▶ **ACTION ITEM**:
Say how many lines in the entries hold the string "computer", giving the number by itself.

Saved data entries
● ● ● ● ● ● ●

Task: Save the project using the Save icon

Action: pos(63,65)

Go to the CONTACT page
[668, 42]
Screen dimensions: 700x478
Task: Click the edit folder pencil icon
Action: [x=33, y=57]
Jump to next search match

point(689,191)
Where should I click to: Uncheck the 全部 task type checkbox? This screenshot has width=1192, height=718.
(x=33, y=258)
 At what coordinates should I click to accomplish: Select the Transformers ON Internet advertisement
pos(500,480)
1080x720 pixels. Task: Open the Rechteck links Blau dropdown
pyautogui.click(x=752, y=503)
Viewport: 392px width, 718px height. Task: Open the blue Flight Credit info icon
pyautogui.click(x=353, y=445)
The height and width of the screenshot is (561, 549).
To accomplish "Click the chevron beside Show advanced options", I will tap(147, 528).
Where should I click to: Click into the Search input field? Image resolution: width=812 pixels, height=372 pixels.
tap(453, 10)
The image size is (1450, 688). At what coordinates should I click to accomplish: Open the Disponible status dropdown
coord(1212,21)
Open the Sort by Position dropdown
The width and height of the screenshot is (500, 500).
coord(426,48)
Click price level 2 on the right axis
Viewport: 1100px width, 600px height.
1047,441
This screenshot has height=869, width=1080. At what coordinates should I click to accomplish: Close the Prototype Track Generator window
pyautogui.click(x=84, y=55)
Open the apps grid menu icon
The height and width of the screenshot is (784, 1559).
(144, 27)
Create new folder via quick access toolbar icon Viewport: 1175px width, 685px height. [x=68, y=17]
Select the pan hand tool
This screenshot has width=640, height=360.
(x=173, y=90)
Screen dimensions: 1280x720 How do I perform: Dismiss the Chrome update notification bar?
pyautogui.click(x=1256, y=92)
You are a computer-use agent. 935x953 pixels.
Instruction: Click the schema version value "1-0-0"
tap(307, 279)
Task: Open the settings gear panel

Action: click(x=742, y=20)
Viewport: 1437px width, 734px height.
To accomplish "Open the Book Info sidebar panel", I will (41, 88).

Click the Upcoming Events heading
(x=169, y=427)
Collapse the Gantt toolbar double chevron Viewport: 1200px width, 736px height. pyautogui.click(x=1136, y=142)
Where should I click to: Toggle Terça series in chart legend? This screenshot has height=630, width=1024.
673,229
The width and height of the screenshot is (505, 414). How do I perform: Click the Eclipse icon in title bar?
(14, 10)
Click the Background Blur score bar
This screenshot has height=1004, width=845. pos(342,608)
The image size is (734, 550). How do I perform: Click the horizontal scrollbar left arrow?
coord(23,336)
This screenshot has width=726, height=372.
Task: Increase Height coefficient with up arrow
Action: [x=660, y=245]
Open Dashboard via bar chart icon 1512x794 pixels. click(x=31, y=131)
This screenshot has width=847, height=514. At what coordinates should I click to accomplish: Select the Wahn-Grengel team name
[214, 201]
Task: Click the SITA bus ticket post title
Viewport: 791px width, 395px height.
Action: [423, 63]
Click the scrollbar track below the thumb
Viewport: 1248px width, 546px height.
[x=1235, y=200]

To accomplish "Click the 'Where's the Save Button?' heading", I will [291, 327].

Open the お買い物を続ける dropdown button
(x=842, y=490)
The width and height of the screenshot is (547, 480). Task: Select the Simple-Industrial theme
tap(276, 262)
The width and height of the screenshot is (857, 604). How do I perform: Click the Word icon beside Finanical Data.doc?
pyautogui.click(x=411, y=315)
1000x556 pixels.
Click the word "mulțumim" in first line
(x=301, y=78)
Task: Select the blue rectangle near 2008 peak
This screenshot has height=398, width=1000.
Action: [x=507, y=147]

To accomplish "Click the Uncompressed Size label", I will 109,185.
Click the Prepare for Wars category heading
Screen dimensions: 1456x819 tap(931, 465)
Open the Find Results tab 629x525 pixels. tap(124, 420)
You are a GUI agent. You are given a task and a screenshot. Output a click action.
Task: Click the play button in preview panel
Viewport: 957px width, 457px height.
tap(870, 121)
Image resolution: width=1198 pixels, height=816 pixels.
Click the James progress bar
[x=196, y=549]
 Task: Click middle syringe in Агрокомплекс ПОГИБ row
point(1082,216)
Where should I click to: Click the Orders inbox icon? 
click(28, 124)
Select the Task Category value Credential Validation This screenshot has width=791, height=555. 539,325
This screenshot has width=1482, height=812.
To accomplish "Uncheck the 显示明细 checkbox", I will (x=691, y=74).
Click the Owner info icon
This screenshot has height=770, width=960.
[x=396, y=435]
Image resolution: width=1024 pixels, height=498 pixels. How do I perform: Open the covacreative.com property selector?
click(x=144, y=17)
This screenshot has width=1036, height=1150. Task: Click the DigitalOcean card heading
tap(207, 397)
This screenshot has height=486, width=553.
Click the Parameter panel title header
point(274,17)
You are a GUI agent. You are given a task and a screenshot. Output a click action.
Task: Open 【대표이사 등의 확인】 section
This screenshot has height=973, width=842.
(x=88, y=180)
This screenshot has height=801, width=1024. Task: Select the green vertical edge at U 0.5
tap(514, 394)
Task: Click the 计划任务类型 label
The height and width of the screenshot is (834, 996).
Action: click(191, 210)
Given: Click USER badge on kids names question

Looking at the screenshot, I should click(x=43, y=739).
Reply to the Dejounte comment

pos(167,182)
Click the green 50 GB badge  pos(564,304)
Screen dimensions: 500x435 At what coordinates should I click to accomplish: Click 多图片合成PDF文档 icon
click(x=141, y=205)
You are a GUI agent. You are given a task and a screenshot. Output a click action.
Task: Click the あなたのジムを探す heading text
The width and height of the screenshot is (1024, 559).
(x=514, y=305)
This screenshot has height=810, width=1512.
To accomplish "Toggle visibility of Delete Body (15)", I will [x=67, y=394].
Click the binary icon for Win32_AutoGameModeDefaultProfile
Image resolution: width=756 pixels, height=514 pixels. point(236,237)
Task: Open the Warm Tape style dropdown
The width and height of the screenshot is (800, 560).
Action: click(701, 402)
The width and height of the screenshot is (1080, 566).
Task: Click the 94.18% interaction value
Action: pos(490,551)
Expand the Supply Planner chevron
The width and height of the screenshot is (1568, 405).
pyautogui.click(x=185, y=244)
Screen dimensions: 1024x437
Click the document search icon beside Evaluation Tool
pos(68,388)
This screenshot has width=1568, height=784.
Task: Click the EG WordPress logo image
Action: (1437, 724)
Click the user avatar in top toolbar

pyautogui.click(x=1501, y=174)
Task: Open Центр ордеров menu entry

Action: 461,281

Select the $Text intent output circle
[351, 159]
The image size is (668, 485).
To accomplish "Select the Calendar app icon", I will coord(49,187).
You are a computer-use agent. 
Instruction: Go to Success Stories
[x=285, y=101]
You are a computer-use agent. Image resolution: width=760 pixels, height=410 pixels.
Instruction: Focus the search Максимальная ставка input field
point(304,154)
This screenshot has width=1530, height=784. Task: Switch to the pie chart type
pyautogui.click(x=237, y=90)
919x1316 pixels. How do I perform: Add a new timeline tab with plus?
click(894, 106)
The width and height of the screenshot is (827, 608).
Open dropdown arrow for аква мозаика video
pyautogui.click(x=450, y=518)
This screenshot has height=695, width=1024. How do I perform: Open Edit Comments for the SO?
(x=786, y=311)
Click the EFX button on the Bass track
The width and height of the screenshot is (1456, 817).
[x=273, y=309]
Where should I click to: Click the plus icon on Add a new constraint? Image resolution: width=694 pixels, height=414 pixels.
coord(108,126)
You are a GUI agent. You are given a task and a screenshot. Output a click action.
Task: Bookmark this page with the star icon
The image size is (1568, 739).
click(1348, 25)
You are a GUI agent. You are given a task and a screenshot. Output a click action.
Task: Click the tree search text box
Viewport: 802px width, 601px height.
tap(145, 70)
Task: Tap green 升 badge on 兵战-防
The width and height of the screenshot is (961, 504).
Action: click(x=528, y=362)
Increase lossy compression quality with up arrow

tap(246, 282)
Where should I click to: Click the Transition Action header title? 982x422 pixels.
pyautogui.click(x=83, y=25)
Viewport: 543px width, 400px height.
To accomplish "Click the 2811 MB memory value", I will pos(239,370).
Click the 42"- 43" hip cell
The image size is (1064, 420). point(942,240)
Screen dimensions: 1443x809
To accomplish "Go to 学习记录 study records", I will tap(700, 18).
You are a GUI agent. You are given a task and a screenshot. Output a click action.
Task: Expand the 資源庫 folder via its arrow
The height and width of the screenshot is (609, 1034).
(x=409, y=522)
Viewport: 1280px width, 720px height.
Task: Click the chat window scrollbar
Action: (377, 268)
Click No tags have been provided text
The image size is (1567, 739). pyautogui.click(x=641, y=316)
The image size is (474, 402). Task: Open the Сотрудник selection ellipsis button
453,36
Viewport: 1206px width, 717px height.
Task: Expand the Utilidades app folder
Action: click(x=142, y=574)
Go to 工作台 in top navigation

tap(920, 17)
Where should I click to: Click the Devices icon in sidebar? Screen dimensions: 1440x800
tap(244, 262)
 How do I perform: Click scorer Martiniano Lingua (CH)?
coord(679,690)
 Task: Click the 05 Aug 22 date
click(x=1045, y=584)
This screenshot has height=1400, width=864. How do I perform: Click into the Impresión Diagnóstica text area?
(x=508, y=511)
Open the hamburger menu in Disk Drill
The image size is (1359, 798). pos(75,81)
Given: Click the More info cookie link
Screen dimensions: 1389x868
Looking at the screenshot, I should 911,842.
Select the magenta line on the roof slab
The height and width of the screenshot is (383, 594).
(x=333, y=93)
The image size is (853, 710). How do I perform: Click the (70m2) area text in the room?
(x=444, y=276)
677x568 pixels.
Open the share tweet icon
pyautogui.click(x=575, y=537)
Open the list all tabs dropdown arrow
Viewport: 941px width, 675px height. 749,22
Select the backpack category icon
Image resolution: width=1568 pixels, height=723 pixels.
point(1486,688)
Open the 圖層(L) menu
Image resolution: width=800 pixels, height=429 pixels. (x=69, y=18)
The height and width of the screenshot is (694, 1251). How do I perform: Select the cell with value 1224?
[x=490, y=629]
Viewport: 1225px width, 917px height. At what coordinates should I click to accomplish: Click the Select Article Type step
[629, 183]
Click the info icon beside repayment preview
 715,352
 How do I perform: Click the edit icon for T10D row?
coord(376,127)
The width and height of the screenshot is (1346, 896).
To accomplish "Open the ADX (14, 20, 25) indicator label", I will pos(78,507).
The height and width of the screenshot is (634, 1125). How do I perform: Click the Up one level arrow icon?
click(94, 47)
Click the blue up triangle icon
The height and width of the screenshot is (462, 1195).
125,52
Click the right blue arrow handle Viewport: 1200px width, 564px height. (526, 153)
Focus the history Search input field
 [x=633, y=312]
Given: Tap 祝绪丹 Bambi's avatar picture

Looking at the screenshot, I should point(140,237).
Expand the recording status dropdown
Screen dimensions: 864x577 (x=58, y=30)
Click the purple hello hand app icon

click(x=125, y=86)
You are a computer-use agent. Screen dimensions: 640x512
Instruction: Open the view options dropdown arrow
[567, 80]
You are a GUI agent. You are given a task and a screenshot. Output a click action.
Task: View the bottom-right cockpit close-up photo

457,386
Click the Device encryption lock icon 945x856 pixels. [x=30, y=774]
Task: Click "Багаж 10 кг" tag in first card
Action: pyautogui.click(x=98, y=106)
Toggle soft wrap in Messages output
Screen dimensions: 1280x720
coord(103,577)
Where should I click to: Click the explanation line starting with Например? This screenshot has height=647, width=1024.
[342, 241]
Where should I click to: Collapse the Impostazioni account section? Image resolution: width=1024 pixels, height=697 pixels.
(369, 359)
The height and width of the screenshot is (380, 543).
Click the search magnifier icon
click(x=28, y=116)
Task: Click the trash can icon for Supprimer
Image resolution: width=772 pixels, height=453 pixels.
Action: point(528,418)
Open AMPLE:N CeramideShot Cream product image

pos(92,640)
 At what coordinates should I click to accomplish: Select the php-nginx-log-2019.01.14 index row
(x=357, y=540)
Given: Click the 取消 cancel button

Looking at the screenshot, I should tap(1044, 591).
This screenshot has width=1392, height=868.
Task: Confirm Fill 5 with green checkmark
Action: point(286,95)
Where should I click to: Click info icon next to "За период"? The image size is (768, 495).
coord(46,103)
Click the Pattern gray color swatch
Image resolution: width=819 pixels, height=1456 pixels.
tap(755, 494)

● ● ● ● ● ● ●

▶ **SOLUTION FOR THIS PROBLEM**:
4